## Recorded information
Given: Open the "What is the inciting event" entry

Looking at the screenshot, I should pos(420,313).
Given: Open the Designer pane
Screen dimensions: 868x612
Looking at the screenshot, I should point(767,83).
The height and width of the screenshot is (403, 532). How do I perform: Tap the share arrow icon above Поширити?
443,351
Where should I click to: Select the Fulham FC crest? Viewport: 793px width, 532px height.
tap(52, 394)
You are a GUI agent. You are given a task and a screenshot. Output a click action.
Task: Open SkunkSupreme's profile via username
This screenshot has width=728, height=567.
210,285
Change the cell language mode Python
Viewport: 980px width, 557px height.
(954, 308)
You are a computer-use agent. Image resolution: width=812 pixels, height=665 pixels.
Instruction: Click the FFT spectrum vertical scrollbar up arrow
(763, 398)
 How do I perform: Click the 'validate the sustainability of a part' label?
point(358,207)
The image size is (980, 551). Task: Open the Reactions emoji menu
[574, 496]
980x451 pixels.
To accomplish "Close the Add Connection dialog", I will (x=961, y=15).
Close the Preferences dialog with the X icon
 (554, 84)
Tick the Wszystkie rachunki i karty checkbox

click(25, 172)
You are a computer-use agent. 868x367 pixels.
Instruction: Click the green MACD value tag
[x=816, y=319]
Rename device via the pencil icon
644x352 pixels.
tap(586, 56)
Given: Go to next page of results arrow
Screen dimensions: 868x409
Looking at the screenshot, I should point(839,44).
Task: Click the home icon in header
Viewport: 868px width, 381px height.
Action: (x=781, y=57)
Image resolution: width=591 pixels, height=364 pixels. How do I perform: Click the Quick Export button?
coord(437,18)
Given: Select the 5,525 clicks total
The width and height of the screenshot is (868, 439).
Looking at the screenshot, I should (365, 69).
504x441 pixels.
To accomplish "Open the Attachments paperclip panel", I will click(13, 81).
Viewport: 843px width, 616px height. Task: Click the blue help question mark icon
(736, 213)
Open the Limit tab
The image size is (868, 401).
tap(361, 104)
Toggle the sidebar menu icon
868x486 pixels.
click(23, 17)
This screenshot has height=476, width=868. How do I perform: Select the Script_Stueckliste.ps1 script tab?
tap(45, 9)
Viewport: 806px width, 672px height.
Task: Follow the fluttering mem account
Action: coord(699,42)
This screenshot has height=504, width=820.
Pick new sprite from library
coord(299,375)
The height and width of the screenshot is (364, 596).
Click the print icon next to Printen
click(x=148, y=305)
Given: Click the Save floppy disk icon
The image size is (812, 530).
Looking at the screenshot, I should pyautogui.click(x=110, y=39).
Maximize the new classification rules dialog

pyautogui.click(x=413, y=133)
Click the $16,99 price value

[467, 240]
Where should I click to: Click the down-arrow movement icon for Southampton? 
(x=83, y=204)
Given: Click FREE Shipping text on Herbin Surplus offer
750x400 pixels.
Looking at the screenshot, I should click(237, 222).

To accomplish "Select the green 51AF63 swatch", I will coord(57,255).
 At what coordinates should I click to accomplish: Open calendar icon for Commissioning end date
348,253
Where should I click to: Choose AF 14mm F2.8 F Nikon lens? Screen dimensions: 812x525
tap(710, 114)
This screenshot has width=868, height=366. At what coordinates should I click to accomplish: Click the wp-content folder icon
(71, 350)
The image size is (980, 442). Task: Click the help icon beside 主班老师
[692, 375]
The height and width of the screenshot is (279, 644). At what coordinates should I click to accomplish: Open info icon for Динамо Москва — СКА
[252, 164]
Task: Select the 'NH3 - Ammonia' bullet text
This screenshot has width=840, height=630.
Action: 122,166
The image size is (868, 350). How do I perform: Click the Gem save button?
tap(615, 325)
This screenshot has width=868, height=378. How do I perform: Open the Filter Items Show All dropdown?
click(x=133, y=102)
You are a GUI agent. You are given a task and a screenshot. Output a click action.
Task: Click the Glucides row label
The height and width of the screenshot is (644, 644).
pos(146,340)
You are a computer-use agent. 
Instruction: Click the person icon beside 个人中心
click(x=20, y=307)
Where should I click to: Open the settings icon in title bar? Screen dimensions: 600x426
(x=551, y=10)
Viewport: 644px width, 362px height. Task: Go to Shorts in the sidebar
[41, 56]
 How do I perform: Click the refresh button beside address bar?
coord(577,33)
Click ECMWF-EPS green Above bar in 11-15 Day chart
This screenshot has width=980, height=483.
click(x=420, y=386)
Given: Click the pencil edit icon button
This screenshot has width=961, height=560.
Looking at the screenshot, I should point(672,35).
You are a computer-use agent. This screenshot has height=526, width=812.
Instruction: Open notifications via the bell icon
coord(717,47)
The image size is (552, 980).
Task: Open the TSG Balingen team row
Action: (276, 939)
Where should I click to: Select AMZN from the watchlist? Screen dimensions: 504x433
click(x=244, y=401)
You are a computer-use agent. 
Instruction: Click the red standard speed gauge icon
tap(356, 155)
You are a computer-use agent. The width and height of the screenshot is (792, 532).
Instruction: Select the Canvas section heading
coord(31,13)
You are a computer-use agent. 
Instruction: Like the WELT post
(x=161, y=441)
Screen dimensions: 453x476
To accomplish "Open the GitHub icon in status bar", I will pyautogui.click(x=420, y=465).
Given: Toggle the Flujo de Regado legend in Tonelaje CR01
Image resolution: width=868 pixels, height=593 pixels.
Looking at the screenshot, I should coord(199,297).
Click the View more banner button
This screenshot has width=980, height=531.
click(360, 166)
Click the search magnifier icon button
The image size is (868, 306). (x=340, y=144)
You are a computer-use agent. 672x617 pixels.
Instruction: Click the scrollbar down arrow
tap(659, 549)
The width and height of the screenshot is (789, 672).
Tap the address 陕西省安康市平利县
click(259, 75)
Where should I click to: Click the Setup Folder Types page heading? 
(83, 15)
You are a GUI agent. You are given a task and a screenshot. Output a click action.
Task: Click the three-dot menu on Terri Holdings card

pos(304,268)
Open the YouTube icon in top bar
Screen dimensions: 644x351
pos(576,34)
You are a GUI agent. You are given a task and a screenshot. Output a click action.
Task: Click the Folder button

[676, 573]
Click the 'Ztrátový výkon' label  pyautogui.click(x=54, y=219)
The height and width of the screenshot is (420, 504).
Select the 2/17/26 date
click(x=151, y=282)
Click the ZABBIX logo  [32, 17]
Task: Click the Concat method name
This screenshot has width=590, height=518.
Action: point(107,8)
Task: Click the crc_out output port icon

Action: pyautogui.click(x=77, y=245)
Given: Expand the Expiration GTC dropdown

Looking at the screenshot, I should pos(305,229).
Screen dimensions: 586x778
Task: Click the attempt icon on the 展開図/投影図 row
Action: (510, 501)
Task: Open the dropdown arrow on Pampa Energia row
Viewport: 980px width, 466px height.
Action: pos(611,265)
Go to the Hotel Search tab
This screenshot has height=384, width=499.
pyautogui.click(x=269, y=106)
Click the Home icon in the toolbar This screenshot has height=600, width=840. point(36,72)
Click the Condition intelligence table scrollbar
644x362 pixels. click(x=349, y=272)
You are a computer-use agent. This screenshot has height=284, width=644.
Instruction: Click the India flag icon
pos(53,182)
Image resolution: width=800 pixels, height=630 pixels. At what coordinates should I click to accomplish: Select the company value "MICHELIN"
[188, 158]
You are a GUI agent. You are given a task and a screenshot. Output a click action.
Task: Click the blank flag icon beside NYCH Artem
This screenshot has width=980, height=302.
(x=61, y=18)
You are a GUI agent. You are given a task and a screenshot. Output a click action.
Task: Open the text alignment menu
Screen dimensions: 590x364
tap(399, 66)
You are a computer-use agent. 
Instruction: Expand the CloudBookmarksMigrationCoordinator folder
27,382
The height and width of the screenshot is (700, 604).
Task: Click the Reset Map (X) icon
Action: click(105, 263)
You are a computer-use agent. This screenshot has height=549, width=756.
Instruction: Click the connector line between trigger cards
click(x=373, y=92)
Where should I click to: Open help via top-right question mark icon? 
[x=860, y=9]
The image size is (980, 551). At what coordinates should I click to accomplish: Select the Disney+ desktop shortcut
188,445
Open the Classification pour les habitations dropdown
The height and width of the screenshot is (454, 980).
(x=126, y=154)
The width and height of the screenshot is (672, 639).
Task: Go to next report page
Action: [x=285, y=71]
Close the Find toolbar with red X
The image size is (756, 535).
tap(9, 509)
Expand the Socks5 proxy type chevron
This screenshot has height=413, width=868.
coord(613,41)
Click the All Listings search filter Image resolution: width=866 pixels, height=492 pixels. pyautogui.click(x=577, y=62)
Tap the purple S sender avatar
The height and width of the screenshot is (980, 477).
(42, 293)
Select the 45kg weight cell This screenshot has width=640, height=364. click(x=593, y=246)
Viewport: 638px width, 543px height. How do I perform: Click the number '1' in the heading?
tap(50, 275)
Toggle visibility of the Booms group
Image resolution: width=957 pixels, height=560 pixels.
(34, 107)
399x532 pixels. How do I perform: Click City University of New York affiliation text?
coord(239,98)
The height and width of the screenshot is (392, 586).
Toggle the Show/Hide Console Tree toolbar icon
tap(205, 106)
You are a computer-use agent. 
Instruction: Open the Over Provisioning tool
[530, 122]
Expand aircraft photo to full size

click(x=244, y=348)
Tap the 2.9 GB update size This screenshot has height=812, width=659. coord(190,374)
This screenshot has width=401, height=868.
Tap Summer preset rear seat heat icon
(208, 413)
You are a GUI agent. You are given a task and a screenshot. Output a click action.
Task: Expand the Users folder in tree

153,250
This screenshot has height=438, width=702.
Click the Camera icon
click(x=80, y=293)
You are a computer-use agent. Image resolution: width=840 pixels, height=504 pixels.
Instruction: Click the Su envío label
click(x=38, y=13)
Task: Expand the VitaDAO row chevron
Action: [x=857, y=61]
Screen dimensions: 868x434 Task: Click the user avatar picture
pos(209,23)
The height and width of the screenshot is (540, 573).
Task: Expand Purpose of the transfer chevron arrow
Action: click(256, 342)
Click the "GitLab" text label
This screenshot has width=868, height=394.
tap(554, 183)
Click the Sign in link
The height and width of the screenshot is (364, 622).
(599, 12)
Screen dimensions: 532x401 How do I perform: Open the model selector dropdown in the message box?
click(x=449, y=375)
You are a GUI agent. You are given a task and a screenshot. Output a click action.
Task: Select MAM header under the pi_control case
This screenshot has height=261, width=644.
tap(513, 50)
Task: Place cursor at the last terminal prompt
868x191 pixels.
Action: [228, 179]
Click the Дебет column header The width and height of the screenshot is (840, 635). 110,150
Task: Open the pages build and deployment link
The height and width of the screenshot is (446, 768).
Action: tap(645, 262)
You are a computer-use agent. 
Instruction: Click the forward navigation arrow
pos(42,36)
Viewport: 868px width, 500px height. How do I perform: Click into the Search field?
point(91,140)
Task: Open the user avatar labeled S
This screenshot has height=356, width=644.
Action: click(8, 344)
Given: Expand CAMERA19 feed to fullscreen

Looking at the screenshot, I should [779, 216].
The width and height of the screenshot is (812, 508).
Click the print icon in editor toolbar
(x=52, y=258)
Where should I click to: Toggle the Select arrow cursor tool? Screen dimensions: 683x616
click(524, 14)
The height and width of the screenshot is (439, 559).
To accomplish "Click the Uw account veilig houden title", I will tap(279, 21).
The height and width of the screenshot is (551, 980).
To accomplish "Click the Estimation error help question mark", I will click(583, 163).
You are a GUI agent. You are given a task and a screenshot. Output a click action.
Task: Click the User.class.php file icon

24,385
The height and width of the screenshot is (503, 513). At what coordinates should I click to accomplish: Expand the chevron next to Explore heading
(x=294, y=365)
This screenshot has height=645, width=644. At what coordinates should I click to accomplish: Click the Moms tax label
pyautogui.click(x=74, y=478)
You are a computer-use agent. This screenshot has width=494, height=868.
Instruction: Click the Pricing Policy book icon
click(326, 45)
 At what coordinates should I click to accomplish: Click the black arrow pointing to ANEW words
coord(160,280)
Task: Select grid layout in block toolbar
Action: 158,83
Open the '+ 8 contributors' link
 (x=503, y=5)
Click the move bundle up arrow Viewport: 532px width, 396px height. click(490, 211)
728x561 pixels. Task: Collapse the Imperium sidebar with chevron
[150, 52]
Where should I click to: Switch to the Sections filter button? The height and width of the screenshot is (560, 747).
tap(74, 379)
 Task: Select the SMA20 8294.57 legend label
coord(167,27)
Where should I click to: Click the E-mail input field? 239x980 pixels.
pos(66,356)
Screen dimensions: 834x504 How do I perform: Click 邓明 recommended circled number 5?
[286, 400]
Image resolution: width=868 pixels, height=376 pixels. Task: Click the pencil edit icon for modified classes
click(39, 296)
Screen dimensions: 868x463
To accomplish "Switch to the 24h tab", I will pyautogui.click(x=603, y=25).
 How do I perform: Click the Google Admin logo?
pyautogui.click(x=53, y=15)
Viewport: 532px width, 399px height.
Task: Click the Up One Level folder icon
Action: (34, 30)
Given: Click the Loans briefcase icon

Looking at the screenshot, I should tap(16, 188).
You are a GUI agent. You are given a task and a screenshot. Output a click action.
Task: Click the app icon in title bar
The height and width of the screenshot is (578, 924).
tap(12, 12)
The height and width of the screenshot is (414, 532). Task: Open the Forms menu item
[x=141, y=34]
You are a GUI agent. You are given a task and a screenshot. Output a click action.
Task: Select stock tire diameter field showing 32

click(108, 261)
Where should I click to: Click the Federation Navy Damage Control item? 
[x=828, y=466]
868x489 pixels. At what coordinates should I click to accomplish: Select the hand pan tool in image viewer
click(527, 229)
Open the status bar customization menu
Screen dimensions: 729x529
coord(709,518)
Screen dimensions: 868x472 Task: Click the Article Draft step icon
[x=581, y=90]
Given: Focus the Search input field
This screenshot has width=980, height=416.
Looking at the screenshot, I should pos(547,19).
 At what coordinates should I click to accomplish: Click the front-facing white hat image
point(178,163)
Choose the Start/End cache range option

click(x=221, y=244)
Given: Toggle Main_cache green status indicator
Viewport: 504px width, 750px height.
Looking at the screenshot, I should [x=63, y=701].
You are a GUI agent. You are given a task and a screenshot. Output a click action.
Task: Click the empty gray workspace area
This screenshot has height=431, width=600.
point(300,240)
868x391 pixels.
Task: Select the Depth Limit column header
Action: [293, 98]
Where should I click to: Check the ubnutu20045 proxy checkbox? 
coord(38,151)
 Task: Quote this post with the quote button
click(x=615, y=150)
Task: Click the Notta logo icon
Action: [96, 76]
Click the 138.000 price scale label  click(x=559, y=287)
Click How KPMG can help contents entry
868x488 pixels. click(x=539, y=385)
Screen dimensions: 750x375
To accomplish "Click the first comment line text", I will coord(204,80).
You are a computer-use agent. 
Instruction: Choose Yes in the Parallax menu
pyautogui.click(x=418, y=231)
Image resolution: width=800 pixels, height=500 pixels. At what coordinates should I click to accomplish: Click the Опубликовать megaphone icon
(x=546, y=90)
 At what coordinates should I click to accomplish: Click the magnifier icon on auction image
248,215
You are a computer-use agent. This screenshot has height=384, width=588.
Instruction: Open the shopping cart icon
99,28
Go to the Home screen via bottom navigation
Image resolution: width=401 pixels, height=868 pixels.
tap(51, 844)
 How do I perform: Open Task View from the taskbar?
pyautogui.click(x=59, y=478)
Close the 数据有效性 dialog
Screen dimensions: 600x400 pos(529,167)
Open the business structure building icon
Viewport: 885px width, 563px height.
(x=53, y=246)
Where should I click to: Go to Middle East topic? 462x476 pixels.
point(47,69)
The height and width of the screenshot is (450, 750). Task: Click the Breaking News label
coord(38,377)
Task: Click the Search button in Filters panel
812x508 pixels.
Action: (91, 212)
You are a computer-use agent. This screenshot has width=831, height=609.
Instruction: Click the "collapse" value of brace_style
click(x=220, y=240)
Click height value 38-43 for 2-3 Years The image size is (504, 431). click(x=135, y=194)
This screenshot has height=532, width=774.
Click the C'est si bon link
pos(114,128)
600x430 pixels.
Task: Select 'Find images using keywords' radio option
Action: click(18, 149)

## Action item
Restate exactly, and only, every line from the one that contains "How do I perform: Open Task" through the last line of the records.

## Response area
 How do I perform: Open Task View from the taskbar?
pyautogui.click(x=59, y=478)
Close the 数据有效性 dialog
Screen dimensions: 600x400 pos(529,167)
Open the business structure building icon
Viewport: 885px width, 563px height.
(x=53, y=246)
Where should I click to: Go to Middle East topic? 462x476 pixels.
point(47,69)
The height and width of the screenshot is (450, 750). Task: Click the Breaking News label
coord(38,377)
Task: Click the Search button in Filters panel
812x508 pixels.
Action: (91, 212)
You are a computer-use agent. This screenshot has width=831, height=609.
Instruction: Click the "collapse" value of brace_style
click(x=220, y=240)
Click height value 38-43 for 2-3 Years The image size is (504, 431). click(x=135, y=194)
This screenshot has height=532, width=774.
Click the C'est si bon link
pos(114,128)
600x430 pixels.
Task: Select 'Find images using keywords' radio option
Action: click(18, 149)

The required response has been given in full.